=== Section Start ===

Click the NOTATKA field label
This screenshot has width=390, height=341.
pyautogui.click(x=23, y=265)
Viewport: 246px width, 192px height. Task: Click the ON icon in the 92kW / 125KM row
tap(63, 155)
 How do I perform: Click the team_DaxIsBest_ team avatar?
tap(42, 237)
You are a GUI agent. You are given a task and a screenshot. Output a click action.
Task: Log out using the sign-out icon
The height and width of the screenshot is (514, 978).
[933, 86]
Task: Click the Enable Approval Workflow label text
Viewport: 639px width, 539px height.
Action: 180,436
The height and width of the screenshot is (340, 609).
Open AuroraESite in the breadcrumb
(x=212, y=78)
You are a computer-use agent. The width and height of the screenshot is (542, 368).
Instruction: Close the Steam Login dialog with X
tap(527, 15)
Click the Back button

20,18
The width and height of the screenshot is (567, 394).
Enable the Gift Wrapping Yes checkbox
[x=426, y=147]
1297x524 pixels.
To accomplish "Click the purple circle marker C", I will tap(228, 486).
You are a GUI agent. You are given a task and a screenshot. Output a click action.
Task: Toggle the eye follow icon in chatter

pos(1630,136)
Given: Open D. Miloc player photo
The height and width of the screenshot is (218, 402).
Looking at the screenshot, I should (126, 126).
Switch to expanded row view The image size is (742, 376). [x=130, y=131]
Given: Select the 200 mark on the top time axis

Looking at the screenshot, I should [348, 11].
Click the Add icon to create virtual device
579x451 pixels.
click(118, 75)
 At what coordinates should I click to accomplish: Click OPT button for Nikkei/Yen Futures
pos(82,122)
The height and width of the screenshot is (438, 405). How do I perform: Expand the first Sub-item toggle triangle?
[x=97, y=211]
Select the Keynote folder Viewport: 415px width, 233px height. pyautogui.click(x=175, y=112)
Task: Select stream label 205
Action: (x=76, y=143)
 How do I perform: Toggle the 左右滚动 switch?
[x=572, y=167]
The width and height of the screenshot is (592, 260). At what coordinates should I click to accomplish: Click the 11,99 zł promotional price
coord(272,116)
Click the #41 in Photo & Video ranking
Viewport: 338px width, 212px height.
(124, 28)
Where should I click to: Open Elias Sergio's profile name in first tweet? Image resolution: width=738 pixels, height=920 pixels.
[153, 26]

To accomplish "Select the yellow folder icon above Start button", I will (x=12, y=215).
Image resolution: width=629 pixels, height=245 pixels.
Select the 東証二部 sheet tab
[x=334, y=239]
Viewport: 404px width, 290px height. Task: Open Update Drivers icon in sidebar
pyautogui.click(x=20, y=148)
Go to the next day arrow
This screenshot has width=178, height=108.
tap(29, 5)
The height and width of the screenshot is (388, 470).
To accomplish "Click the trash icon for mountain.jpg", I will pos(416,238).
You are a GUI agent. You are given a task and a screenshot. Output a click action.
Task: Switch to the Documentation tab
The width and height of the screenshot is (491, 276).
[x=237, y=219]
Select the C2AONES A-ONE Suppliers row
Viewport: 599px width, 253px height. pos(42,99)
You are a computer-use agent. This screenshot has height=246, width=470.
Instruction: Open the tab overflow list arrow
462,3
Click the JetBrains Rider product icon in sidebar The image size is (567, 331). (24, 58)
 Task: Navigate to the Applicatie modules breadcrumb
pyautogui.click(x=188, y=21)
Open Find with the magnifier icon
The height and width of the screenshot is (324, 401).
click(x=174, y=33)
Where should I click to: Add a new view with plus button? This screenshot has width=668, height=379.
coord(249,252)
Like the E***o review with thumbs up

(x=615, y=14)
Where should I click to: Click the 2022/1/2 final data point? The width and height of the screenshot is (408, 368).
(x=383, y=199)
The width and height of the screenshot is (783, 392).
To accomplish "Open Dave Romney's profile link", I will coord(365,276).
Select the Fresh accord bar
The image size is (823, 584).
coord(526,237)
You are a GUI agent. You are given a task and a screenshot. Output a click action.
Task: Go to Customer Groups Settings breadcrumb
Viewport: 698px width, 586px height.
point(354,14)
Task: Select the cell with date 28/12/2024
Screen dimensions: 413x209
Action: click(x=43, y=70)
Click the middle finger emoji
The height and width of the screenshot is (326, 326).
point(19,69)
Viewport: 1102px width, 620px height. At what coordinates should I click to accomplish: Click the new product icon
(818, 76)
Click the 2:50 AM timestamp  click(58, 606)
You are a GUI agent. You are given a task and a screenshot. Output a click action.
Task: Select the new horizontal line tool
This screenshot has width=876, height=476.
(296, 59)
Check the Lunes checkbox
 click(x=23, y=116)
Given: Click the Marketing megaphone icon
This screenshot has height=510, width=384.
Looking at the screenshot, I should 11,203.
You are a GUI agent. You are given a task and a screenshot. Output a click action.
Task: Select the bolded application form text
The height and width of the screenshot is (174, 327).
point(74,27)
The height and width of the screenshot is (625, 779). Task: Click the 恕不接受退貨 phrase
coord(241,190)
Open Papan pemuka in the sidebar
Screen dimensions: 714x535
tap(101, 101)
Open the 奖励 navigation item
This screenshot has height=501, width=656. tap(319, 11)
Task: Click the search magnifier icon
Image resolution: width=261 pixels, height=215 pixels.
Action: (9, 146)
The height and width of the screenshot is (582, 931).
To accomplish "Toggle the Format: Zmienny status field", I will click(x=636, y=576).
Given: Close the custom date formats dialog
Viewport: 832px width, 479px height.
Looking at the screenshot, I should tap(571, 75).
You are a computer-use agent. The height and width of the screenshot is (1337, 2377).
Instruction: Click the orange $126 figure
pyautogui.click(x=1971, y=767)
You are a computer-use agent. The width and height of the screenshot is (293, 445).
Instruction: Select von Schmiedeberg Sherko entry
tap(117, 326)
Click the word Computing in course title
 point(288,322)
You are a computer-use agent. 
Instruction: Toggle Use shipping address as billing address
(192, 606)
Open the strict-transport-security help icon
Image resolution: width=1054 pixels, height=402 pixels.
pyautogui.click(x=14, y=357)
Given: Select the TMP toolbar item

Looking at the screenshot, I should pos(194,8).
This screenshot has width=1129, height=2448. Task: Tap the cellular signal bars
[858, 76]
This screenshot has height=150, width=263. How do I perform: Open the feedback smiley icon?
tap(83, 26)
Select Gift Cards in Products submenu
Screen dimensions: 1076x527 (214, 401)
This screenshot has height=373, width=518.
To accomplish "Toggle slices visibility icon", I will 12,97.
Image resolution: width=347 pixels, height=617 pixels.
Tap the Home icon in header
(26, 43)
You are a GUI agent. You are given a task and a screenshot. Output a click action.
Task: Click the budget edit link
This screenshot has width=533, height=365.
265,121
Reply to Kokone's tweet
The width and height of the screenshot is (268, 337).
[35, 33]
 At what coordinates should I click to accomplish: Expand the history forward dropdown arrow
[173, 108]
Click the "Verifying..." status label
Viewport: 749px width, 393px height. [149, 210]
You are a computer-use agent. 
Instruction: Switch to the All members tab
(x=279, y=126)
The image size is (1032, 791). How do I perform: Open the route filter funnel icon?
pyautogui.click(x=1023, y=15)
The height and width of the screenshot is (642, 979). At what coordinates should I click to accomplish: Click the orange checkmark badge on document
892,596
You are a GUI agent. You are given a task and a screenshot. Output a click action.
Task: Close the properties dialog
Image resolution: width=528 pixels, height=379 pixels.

=== Section End ===

● Try it
Scan the material above for the string "text" and report each line where you find it.

● Solution to the problem
Task: Click the Enable Approval Workflow label text
Task: Select the bolded application form text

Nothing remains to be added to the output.